El reto al que nos enfrentamos como industria tiene dos vertientes que no debemos perder de vista. Por un lado, el consumidor, llegar a él es hoy un reto; y por el otro los clientes (empresas), que necesitan que aportemos con conocimiento y con inteligencia, que va más allá del dato estadístico.

Analicemos esto con más detalle. Durante algún tiempo será complicado realizar estudios de manera presencial. Áún superada la pandemia, todavía mucha gente se aislará y se modificarán comportamientos. Asimismo, y aunque la investigación tradicional implique obtener un importante nivel de profundidad, no aprovecha las herramientas disponibles para lograr una nueva dinámica con los encuestados y convertir en una experiencia el proceso de toma de información.

La investigación de mercados ha evolucionado y va más allá de hacer solo preguntas a tener conversaciones profundas con los consumidores. Hoy la tendencia es investigar en entornos y con herramientas presentes en su vida cotidiana. Esto ha dado paso a las comunidades online, los focus por whatsapp, el social listening, la etnografía digital, entre otros métodos para el levantamiento de información cualitativa. Un proceso parecido vemos en la investigación cuantitativa, más allá de las encuestas online y el uso de dispositivos móviles, el reto es tener participantes interesantes e interesados. Ello implica agregar elementos lúdicos en las técnicas, cambiar la forma de preguntar utilizando elementos de motivación tanto intrínseca como extrínseca.

Sí, este nuevo ciudadano-consumidor, más consiente y con compromiso social, participará en un estudio de mercado en la medida que sienta que su opinión tendrá impacto en la marca, en las empresas o en la sociedad. Pero no es sólo sentir que hacen un aporte, es también que el proceso sea entretenido y que le brinde algún beneficio.
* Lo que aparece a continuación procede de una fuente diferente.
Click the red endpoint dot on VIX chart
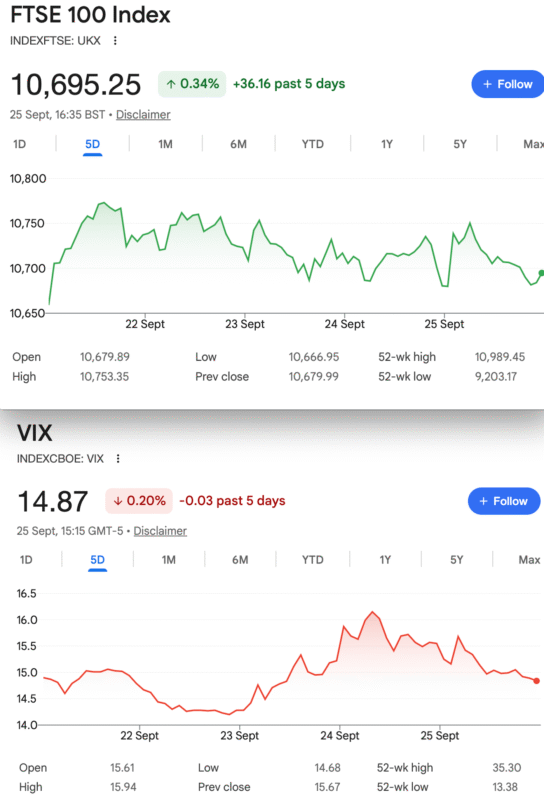The image size is (544, 800). pos(536,681)
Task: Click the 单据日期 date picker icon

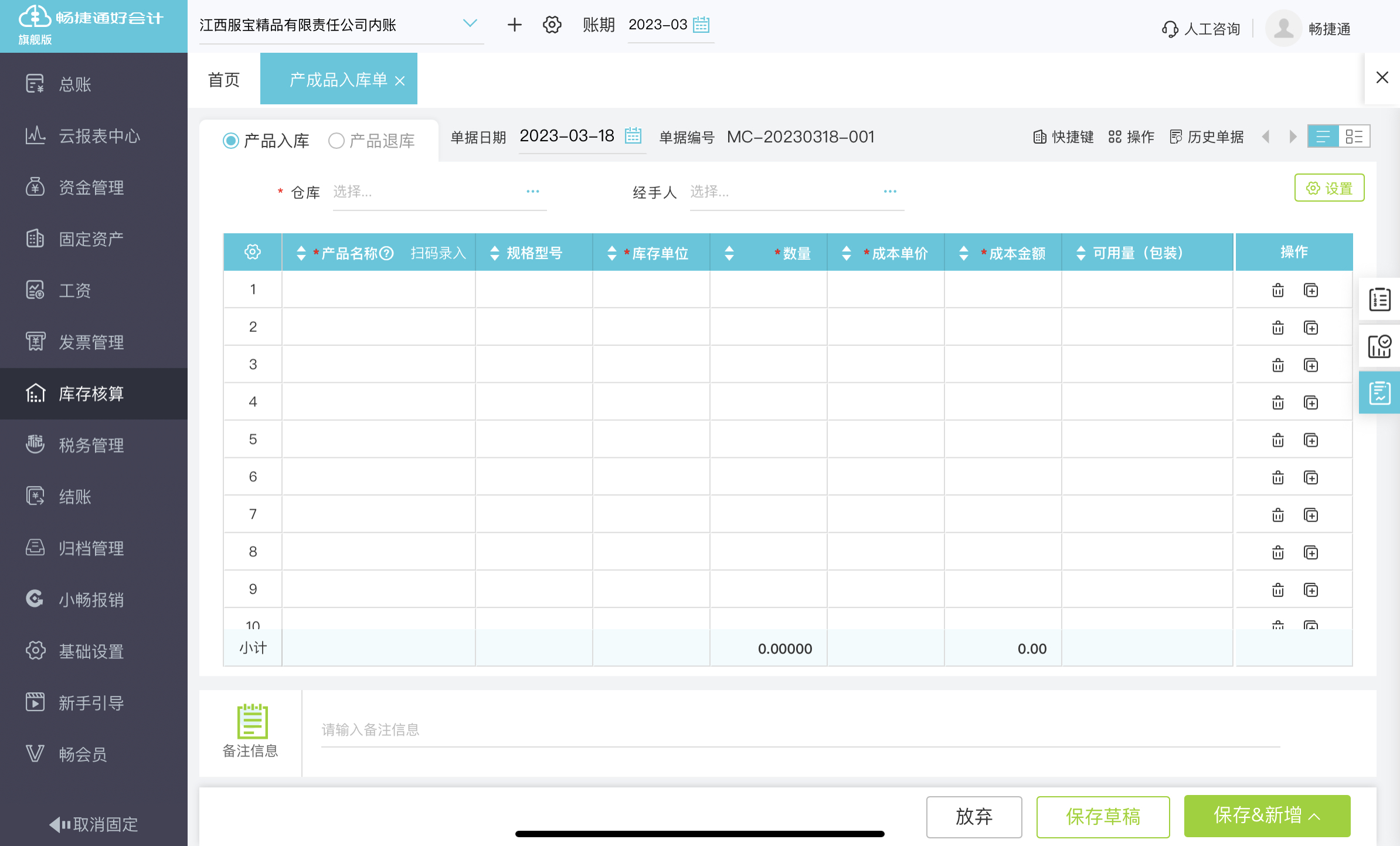Action: point(635,137)
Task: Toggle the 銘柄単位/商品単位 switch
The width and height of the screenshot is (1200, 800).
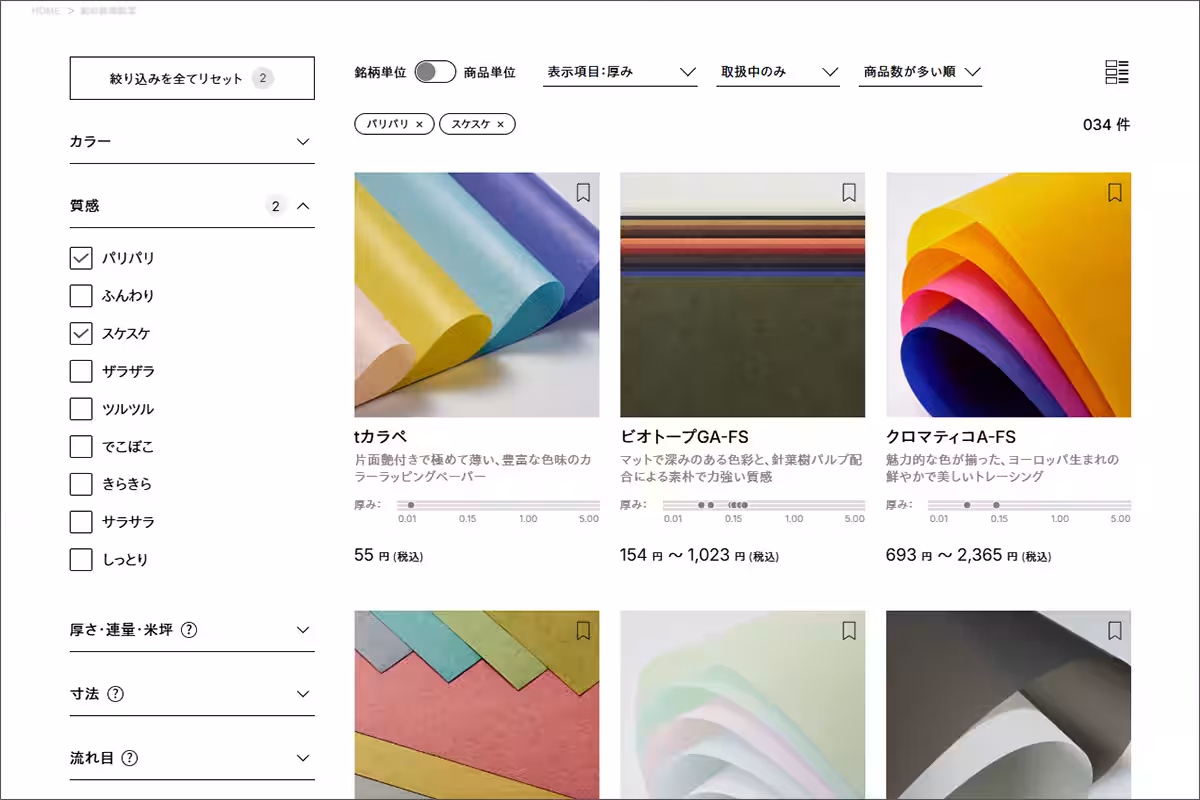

Pero el proceso no termina en la recolección de información, recién comienza, pues además de utilizar tecnología y nuevas herramientas, se trata de una adopción inteligente de metodologías que contribuyan al mejor conocimiento de las personas. El valor está en la utilidad en el negocio, lo que implica que los resultados se traduzcan en insights accionables. Esto último conlleva un cambio en el rol del investigador, de proveedor de datos a consultor (o socio estratégico), enseñándoles a los clientes a aprovechar ese conocimiento, poniendo al centro a las personas. A esto se suma un ingrediente adicional, la velocidad con que las empresas necesitan resultados, pero aun así, debemos mantener la rigurosidad y la ética (por ello las asociaciones y gremios mundiales promueven la certificación en la ISO 20252 de investigación, así como la adopción de códigos de ética y estándares de calidad de la industria, además del cumplimiento de la ley de protección de datos personales).

Este contexto rompe algunos paradigmas y nos invita a desaprender, para dejar de hacer las cosas como veníamos haciéndolas e innovar desde una perspectiva diferente. Esta nueva perspectiva centrada en el participante y utilizando nuevas metodologías sólo tiene sentido si se traduce en inteligencia de negocios.